Digital transformation has accelerated significantly due to the Covid-19 pandemic, but the extra demands on data scientists have revealed significant barriers to effective working and high levels of job dissatisfaction in some areas, a statement said.
For example, around four in 10 are dissatisfied with their company’s use of analytics and model deployment, while more than 20 barriers to effective working emerged, according to a survey of data scientists commissioned by analytics company SAS.
However, the work of data scientists has grown in importance with many organisations accelerating digital transformation projects by using technology to improve business operations. More than 90 per cent of respondents indicated the importance of their work was the same or greater compared to before the pandemic.

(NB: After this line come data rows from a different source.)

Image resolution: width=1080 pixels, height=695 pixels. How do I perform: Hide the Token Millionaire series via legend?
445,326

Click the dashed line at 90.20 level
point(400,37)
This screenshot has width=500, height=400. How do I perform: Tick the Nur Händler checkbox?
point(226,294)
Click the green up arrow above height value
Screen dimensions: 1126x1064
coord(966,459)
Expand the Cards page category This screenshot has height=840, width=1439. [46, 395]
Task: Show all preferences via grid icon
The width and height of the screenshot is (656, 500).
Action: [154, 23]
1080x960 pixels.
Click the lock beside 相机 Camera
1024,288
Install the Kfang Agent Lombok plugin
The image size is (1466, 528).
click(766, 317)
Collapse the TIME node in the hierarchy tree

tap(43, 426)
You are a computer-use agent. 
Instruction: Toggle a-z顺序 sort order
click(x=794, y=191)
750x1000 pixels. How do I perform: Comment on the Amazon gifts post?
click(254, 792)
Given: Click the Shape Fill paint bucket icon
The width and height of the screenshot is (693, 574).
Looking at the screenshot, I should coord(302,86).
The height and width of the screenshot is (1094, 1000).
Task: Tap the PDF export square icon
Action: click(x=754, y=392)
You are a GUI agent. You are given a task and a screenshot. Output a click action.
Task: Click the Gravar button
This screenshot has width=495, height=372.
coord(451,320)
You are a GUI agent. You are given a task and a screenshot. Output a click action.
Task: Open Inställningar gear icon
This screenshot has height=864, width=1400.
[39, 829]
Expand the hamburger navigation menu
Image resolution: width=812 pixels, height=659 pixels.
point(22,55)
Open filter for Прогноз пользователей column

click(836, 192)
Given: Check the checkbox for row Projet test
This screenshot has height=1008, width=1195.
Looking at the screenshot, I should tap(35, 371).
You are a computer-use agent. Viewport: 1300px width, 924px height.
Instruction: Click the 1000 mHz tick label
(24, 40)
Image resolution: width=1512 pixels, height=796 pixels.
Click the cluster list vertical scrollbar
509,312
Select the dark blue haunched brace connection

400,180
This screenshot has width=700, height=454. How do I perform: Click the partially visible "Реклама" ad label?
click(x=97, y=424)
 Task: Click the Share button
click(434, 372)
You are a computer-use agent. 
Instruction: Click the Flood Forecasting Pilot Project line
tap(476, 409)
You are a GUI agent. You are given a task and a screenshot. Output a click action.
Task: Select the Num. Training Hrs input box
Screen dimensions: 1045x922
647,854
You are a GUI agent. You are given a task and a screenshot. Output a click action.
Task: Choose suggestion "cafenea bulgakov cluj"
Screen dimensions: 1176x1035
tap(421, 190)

To delve deeper into the state of data science, the report assesses the impact of the pandemic, challenges faced overall satisfaction with the analytics environment and more. The research showed the pandemic upended standard business practices, shifting the assumptions and variables in models and predictive algorithms and causing a ripple effect of adaptations in processes, practices and operating parameters.
More than two-thirds of respondents were satisfied with the outcomes from analytical projects. However, 42 per cent of data scientists were dissatisfied with their company’s use of analytics and model deployment, suggesting a problem with how analytical insights are used by organisations to inform decision making. This was backed up by 42 per cent saying data science results were not used by business decision-makers, making it one of the main barriers faced.
The survey also highlighted some specific skills gaps. Less than a third of the respondents reported having advanced or expert proficiency in programme-heavy skills, such as cloud management and database administration.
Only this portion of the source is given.